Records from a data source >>
========================================

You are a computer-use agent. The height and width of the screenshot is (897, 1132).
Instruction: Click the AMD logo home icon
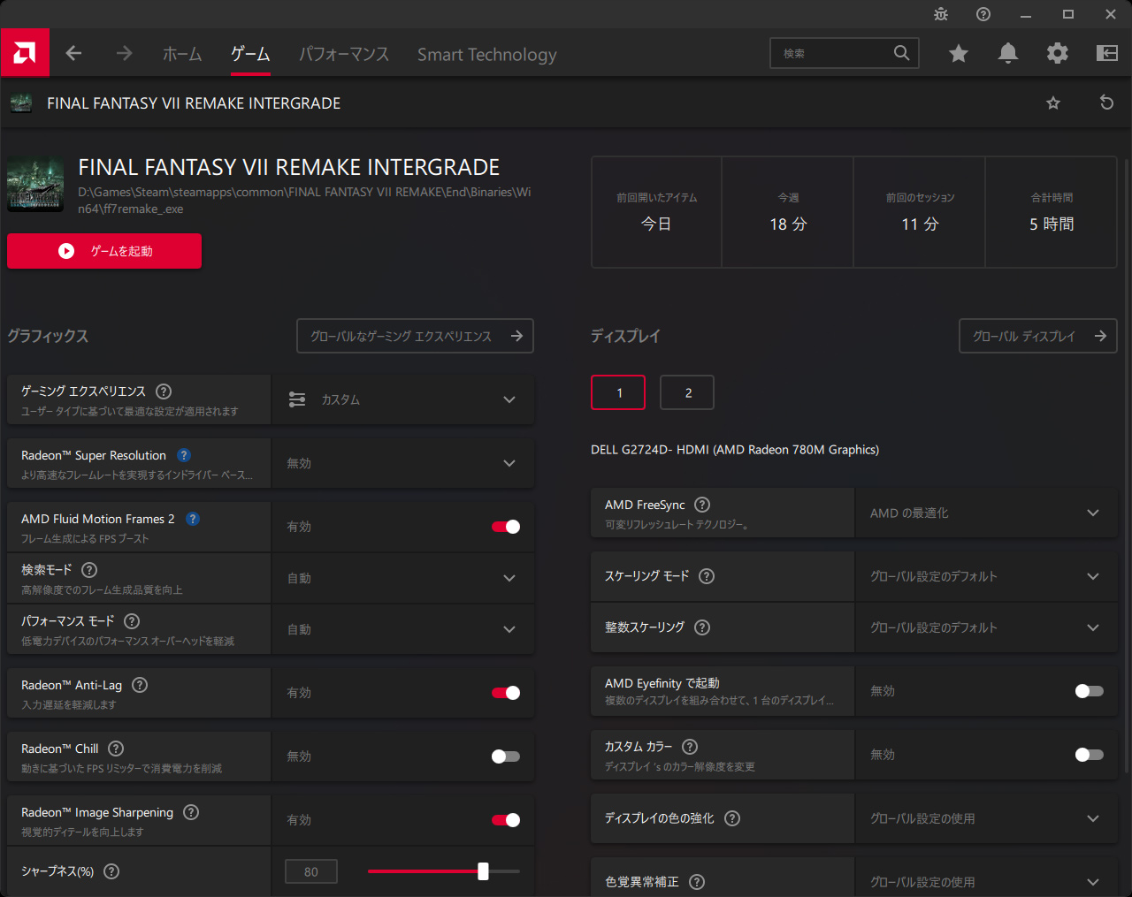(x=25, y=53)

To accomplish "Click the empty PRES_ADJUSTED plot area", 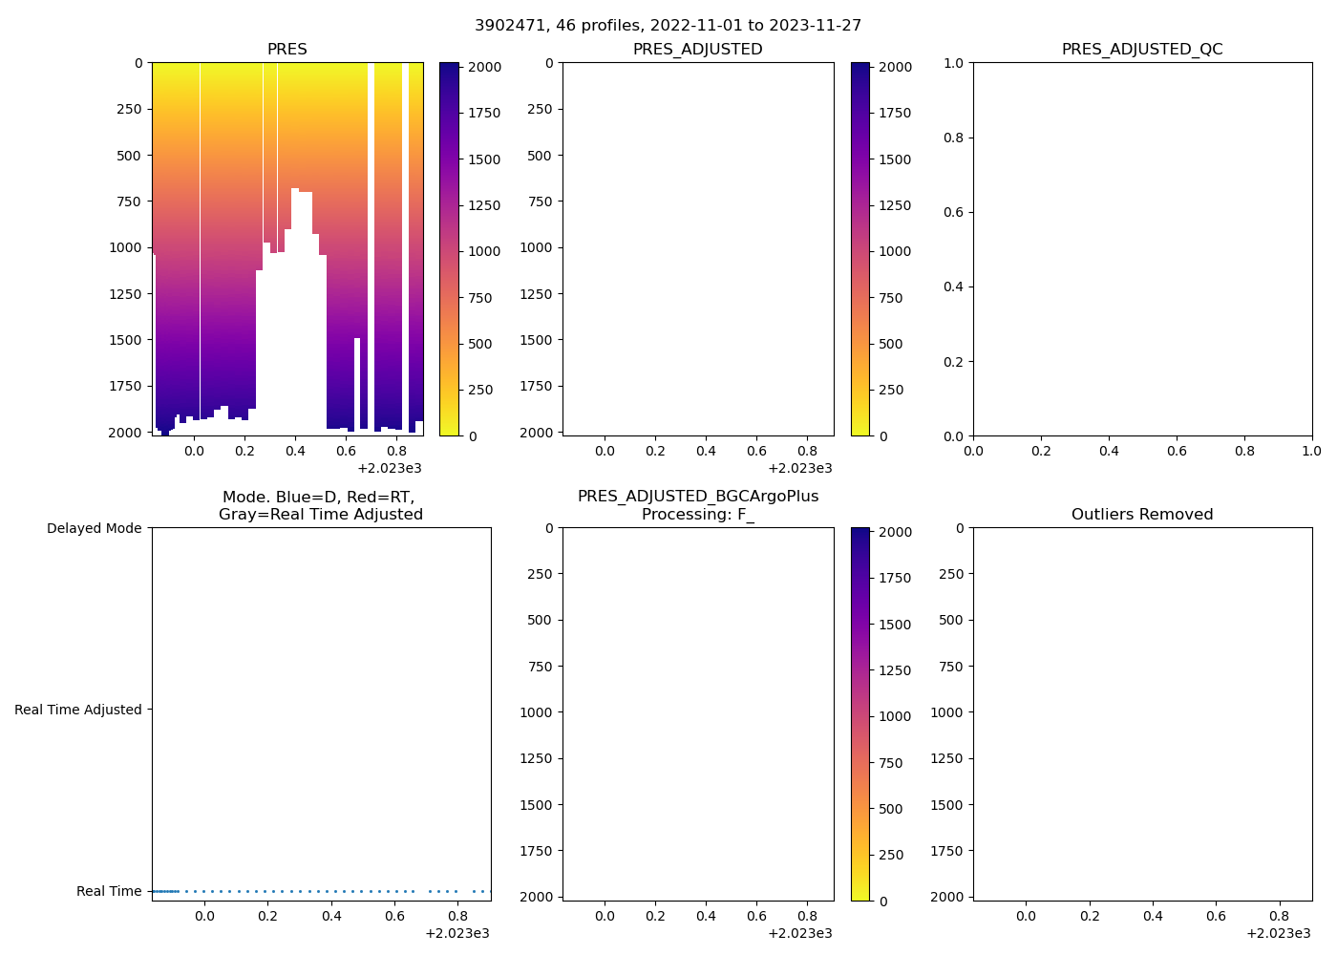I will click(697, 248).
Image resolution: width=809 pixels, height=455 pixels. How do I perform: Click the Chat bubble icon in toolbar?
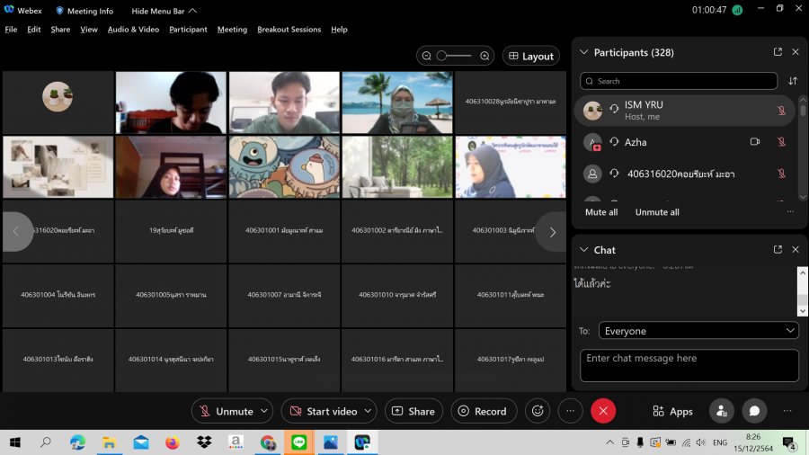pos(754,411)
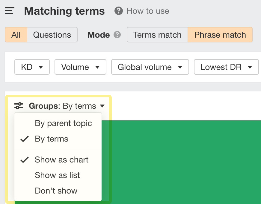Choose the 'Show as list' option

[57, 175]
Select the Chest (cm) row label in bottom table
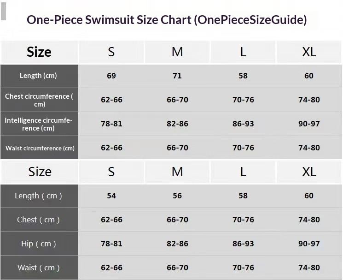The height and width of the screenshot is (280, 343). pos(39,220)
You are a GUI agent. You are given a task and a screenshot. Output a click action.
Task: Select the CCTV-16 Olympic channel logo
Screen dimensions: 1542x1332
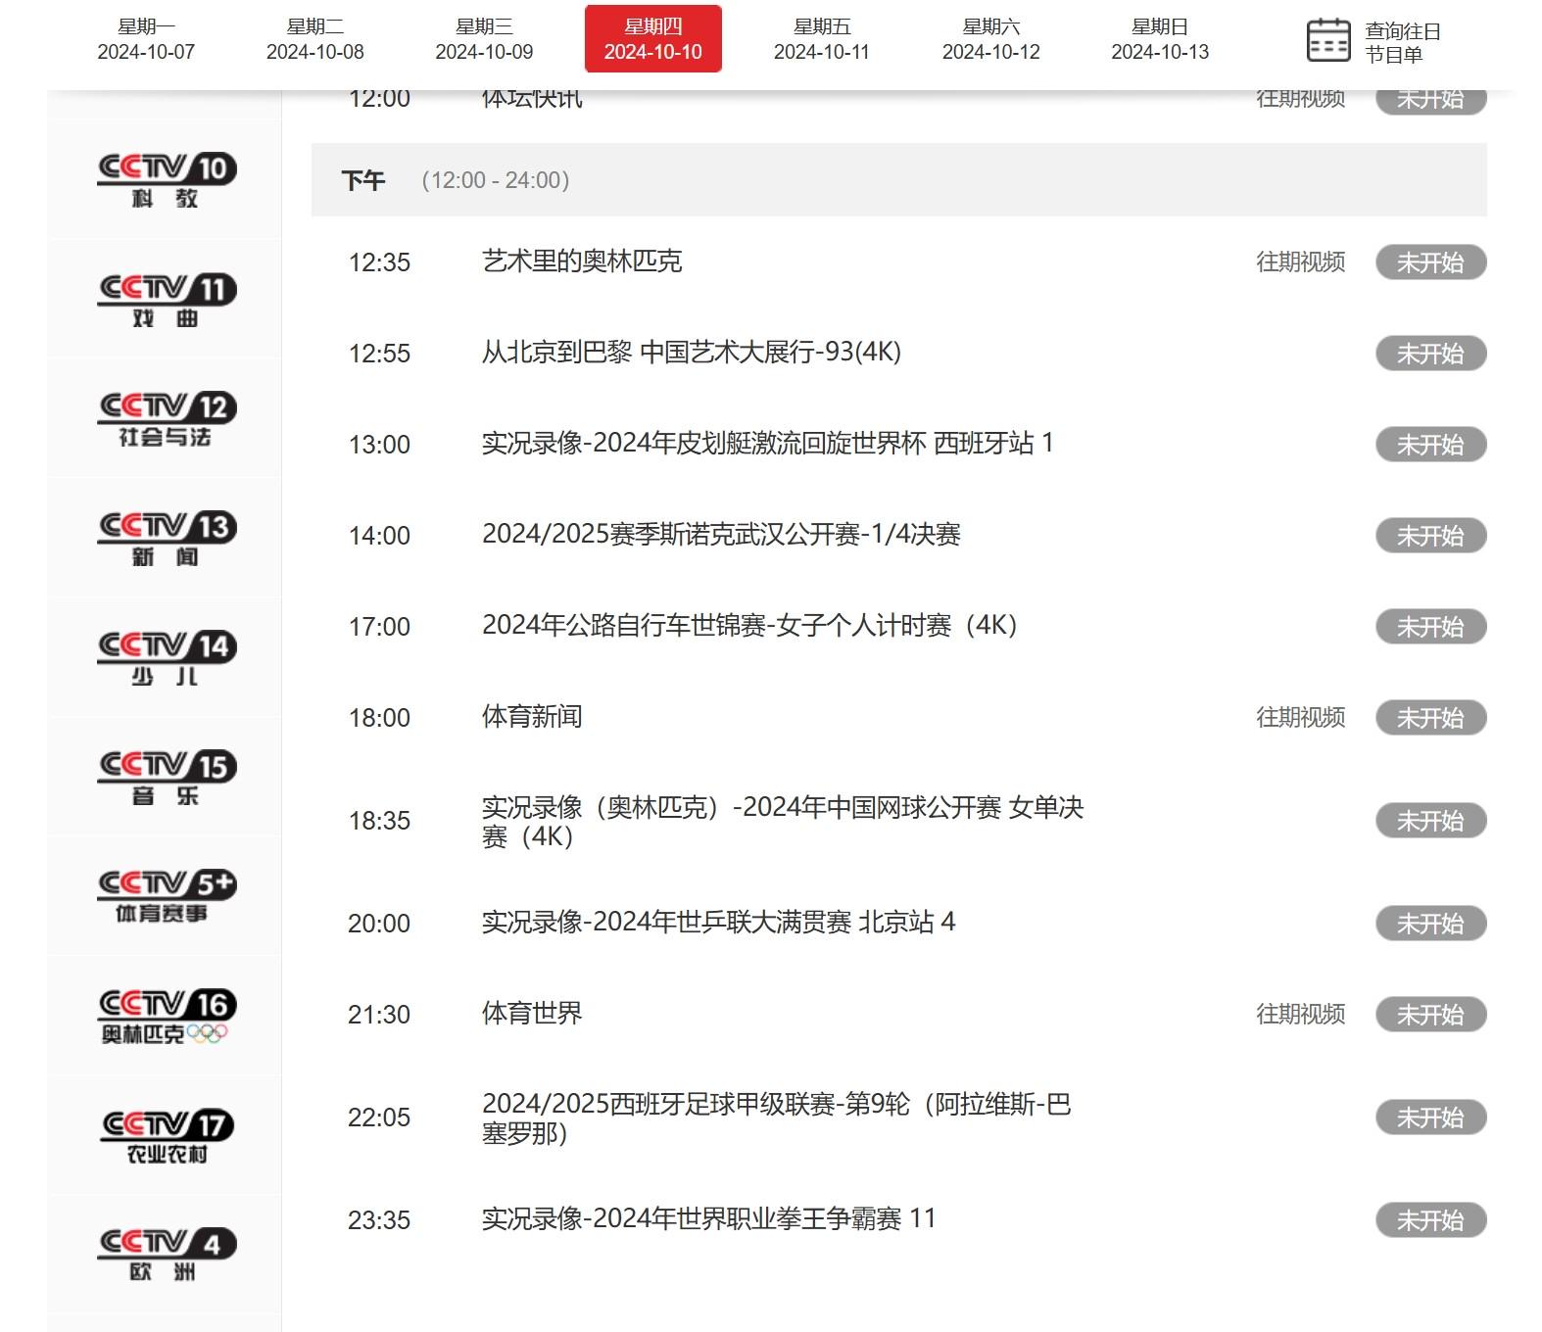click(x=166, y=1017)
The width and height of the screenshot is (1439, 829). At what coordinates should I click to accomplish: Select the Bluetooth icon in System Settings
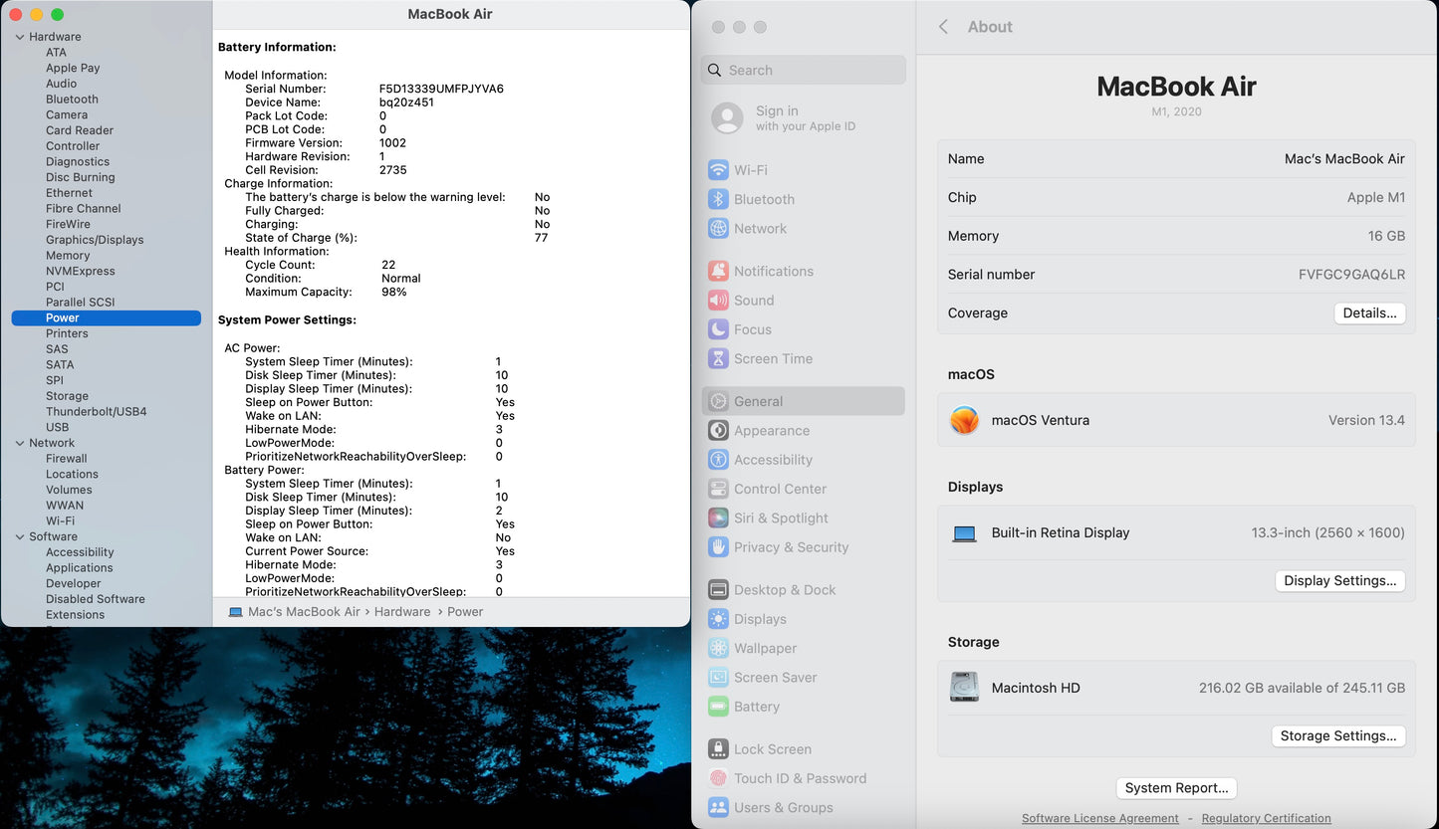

========================================

What the task requires >>
For every line above that holds the string "agent", add one to a count; give that count alone.

Output below >>
2